Directions: Copy out the lines of the listing starting at the line containing "Open the Edit" and ending at the line containing "Looking at the screenshot, I should coord(378,513).", keeping each one unchanged.

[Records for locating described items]
● ● ●
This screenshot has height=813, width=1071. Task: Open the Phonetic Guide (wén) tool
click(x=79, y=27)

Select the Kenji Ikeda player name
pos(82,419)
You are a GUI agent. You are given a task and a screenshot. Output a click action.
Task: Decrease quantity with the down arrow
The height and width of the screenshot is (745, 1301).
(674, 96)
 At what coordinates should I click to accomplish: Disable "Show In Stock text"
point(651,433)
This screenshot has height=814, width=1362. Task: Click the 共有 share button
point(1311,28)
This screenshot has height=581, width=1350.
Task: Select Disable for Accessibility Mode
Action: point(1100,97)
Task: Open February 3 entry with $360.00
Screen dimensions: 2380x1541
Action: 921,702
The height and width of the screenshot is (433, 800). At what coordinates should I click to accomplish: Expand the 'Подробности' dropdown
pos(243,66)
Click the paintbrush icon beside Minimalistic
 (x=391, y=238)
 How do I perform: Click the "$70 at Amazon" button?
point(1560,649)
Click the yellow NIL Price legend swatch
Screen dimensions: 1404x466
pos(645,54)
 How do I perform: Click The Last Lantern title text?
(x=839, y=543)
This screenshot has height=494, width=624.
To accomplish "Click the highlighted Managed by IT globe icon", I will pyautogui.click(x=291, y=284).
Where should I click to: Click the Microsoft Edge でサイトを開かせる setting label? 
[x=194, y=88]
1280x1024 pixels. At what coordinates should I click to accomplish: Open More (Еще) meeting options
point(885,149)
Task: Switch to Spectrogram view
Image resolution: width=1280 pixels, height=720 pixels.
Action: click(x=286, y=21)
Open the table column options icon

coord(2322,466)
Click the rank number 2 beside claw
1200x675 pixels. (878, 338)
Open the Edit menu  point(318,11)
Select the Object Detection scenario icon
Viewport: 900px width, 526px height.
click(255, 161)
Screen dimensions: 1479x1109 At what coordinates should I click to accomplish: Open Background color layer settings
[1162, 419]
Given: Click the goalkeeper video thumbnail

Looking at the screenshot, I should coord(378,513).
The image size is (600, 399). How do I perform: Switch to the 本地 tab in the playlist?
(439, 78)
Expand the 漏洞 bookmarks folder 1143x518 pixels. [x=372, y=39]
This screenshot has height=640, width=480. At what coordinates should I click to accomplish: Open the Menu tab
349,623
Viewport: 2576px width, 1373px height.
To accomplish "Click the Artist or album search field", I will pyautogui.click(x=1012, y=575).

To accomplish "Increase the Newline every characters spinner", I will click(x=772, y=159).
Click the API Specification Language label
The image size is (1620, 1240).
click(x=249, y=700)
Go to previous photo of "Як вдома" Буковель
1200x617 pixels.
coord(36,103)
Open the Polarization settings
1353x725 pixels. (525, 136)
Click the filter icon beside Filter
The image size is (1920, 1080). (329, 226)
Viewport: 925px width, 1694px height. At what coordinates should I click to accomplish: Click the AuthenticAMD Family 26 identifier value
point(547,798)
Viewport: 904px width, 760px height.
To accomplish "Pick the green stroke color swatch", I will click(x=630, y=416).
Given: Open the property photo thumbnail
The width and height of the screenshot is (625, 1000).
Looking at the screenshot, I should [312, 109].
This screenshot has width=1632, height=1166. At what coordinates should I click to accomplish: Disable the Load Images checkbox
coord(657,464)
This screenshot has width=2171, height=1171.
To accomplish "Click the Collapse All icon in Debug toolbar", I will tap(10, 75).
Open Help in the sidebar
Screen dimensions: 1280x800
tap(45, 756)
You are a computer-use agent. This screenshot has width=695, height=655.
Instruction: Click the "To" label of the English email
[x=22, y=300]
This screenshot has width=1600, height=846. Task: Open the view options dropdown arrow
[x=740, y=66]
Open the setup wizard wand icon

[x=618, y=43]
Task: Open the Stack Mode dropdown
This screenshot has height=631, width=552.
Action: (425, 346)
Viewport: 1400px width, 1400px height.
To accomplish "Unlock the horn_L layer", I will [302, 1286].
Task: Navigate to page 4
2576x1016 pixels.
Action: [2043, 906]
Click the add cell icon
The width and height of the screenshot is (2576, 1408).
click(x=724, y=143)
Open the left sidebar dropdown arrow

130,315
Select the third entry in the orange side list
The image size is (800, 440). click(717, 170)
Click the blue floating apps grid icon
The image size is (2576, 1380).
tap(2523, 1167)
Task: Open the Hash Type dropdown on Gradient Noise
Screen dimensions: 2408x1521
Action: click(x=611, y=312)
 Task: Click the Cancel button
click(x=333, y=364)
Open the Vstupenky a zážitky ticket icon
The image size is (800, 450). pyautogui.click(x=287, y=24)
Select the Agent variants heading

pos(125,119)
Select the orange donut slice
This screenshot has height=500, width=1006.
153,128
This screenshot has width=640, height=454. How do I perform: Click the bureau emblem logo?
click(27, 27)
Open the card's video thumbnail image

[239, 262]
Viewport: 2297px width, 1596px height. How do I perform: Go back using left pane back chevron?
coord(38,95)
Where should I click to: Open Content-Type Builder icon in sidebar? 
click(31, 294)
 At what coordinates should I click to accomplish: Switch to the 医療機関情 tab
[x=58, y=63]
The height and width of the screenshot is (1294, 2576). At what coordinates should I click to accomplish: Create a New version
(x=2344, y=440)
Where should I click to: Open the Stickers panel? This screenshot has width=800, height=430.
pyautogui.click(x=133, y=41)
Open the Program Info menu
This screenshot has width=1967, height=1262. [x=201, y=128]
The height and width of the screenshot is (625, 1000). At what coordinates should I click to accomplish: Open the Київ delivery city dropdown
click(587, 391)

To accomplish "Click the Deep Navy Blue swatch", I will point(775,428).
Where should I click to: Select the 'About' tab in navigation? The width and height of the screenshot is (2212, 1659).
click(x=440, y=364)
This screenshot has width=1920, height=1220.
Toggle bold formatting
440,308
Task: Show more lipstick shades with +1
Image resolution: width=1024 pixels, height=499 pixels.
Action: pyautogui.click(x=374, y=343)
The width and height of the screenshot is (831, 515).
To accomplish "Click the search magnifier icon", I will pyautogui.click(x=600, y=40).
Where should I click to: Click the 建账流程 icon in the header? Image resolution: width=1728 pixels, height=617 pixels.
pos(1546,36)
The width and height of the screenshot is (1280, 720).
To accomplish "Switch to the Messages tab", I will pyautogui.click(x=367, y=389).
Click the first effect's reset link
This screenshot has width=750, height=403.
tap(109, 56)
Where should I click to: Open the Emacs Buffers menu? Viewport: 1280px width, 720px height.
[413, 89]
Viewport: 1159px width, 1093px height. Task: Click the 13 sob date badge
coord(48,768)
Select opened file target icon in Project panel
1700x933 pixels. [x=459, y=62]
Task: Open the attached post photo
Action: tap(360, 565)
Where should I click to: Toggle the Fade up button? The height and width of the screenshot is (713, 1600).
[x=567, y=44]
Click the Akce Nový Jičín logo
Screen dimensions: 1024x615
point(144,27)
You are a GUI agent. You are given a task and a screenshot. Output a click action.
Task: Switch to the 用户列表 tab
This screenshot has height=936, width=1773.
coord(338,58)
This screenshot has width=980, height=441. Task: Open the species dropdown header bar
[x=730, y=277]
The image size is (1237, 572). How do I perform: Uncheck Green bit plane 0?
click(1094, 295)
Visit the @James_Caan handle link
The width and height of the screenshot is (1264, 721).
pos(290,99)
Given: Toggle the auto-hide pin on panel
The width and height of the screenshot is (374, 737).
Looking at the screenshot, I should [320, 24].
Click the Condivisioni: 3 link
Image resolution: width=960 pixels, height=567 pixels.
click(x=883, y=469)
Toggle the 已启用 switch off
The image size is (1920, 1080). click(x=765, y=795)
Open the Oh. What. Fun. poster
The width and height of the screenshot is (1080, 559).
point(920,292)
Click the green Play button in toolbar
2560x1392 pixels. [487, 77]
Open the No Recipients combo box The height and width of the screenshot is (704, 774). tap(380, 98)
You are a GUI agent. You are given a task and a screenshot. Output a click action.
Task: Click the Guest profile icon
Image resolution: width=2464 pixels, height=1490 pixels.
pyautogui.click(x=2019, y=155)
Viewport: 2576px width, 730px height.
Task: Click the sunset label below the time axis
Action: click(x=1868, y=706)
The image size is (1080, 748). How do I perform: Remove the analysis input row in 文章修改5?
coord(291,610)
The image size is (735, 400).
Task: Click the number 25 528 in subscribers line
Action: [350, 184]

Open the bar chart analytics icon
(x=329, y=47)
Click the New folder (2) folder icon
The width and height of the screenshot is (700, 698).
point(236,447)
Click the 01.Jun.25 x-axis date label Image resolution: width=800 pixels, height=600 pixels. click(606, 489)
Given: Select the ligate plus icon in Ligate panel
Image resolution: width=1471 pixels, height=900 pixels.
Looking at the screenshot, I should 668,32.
● ● ●
Solution to the exercise:
Open the Edit menu  point(318,11)
Select the Object Detection scenario icon
Viewport: 900px width, 526px height.
click(255, 161)
Screen dimensions: 1479x1109 At what coordinates should I click to accomplish: Open Background color layer settings
[1162, 419]
Given: Click the goalkeeper video thumbnail

Looking at the screenshot, I should coord(378,513).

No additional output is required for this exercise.